The big news was that an old woman’s body had been discovered in the forest a short distance out of Heigel, near to a hiking trail that led through the forest to a river on the northern side of the castle.
Of course, in the absence of an official press release, the forums had dozens of first-hand witnesses, everything from people claiming a “source” had seen a guy with a knife to photographs posted of vampire bites on an anonymous neck, pictures of corpses that often weren’t even that of a woman, let alone the actual murder victim. Jun chimed in with a few comments, trying to sort the useful information from the flak, but it was a thankless task. By the time he had to catch the bus, he had little more idea of what he was doing than before.
He had, however, spent some time reading up about the town of Heigel.

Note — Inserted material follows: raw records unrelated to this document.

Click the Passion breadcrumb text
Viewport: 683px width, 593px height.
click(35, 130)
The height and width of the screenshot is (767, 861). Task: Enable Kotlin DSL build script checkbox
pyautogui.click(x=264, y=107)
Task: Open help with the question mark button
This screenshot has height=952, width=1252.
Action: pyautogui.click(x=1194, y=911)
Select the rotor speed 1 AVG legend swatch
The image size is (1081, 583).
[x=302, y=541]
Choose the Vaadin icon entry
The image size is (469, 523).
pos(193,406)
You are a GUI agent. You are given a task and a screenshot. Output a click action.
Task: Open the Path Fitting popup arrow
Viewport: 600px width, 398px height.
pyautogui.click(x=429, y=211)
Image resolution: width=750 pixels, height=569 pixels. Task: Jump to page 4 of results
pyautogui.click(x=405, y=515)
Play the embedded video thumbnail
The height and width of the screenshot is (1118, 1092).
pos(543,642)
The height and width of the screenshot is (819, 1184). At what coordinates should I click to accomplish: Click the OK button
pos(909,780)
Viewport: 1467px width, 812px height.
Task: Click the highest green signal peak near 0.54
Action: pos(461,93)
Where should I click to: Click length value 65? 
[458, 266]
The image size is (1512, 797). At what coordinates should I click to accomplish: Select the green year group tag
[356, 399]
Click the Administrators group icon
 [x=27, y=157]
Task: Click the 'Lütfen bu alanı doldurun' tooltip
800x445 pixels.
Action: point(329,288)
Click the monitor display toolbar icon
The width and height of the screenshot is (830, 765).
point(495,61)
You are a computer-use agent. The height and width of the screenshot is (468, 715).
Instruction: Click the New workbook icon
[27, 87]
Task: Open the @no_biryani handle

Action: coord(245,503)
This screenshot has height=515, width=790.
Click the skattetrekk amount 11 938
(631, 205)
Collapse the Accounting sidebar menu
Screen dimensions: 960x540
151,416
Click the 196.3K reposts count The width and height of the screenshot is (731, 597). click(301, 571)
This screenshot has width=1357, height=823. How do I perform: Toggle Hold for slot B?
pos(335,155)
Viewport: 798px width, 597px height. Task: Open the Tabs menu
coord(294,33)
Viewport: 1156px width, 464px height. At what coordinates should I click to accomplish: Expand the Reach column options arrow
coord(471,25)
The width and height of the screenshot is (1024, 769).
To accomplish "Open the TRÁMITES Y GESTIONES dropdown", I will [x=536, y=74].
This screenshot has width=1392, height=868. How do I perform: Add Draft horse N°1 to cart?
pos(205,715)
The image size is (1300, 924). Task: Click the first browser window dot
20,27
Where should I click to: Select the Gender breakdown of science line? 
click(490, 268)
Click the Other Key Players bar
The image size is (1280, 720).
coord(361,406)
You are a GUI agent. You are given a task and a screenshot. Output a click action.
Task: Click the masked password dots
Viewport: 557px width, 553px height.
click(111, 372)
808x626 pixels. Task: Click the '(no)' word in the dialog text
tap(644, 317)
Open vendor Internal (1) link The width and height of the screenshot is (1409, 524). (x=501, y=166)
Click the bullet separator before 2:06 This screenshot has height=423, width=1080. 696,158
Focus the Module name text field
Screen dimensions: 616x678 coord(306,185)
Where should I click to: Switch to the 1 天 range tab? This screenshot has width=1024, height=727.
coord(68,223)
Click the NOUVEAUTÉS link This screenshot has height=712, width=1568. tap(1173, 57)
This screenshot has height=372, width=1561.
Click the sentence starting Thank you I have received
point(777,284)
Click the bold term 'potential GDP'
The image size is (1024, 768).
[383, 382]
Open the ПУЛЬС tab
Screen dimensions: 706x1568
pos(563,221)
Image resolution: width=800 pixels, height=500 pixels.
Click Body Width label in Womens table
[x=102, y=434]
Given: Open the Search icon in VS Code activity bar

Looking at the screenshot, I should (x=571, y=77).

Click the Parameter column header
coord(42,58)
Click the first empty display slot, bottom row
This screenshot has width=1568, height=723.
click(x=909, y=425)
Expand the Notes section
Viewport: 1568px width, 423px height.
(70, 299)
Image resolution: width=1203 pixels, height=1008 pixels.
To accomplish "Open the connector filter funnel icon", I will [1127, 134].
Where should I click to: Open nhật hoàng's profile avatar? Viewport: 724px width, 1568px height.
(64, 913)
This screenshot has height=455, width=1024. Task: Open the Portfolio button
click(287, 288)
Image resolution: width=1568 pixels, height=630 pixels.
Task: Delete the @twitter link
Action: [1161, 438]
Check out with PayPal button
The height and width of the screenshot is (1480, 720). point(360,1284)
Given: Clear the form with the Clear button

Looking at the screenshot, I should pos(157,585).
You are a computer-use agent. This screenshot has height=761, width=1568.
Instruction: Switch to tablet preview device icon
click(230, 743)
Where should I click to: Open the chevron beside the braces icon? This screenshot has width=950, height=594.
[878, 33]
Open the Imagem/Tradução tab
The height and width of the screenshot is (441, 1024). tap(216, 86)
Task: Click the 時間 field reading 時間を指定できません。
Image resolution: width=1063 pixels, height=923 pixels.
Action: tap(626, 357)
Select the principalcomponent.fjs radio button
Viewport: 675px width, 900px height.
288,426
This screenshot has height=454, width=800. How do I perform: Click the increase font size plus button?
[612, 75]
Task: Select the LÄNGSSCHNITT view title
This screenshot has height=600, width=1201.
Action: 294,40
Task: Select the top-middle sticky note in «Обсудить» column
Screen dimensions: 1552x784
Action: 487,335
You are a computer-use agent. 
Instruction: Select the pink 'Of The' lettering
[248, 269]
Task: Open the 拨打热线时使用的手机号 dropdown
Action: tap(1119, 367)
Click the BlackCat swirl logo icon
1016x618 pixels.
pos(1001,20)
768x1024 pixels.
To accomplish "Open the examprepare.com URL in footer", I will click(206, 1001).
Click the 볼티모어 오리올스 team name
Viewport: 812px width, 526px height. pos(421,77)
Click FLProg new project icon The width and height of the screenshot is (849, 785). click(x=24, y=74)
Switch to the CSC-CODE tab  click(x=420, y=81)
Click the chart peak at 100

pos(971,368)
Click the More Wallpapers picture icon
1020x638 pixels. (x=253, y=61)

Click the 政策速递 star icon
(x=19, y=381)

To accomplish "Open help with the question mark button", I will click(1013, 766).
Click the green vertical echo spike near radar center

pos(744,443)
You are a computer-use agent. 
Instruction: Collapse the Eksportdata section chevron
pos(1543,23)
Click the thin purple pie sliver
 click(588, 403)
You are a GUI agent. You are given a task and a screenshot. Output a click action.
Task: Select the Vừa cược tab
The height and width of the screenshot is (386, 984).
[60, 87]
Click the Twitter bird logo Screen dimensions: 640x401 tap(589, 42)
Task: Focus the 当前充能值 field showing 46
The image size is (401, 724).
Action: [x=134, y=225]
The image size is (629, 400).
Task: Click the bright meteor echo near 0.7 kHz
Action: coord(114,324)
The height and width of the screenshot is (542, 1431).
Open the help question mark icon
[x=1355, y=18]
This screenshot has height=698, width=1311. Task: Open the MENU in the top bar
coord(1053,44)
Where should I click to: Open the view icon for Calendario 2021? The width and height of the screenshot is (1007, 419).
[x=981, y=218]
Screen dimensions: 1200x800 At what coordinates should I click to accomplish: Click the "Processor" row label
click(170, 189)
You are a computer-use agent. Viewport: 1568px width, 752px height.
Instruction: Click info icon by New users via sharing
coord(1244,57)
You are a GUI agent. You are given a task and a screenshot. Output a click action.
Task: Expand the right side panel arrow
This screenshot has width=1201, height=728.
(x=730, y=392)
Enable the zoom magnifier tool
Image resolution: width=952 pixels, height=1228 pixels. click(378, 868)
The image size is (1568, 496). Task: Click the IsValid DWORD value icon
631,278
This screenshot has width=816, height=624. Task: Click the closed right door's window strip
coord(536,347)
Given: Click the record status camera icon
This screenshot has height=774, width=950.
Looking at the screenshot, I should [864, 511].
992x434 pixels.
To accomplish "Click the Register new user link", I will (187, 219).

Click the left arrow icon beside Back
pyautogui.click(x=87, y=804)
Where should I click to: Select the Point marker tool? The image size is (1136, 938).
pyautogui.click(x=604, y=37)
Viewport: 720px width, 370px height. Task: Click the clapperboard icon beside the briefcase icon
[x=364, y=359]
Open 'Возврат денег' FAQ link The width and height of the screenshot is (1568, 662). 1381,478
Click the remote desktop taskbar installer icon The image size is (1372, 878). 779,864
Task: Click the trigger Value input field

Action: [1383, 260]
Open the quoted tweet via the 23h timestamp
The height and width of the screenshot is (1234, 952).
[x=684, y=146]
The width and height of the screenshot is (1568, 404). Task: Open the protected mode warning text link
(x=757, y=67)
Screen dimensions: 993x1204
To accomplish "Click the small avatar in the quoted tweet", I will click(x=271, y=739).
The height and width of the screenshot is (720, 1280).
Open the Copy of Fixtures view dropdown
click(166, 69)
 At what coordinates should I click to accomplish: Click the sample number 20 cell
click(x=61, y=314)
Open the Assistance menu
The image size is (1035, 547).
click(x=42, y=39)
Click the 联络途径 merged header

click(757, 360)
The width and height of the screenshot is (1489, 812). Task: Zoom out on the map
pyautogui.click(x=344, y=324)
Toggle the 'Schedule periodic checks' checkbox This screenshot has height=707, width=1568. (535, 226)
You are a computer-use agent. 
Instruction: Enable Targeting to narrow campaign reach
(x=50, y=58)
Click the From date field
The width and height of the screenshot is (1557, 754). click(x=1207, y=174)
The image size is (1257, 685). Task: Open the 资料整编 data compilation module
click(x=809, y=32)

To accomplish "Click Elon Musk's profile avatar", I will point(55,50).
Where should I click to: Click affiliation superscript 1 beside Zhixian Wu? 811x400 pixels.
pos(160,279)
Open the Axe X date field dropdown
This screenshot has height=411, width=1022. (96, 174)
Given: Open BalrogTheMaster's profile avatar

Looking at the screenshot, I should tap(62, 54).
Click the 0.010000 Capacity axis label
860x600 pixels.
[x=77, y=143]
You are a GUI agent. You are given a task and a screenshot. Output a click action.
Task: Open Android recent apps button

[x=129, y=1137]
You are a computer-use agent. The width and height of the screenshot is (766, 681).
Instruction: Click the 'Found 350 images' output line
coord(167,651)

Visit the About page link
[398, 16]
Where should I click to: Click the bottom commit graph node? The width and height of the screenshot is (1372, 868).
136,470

Rebuilt out of the ruins of an ancient, nameless keep in the 14th Century, Heigel Castle stood on a tall bluff that overlooked a little town. While on the north side the bluff dropped sheer into the cottages nestled at its foot, on the south side it sloped more gently away before rising again to become part of the Carpathian foothills. On that side, however, a deep ravine cut off the end of the bluff like a stone island, and the castle was only approachable from the north via a stone bridge that crossed the fifty-metre-wide ravine. The only other approach was by climbing up the near-vertical cliff face on the south side, although there were legends of tunnels cutting down through the bluff by which the occupants could escape into the forest in the event of a siege. These fabled forest entrances—if the tunnels existed at all—had long since caved in and their locations had been lost. Searching for them was a popular tourist activity.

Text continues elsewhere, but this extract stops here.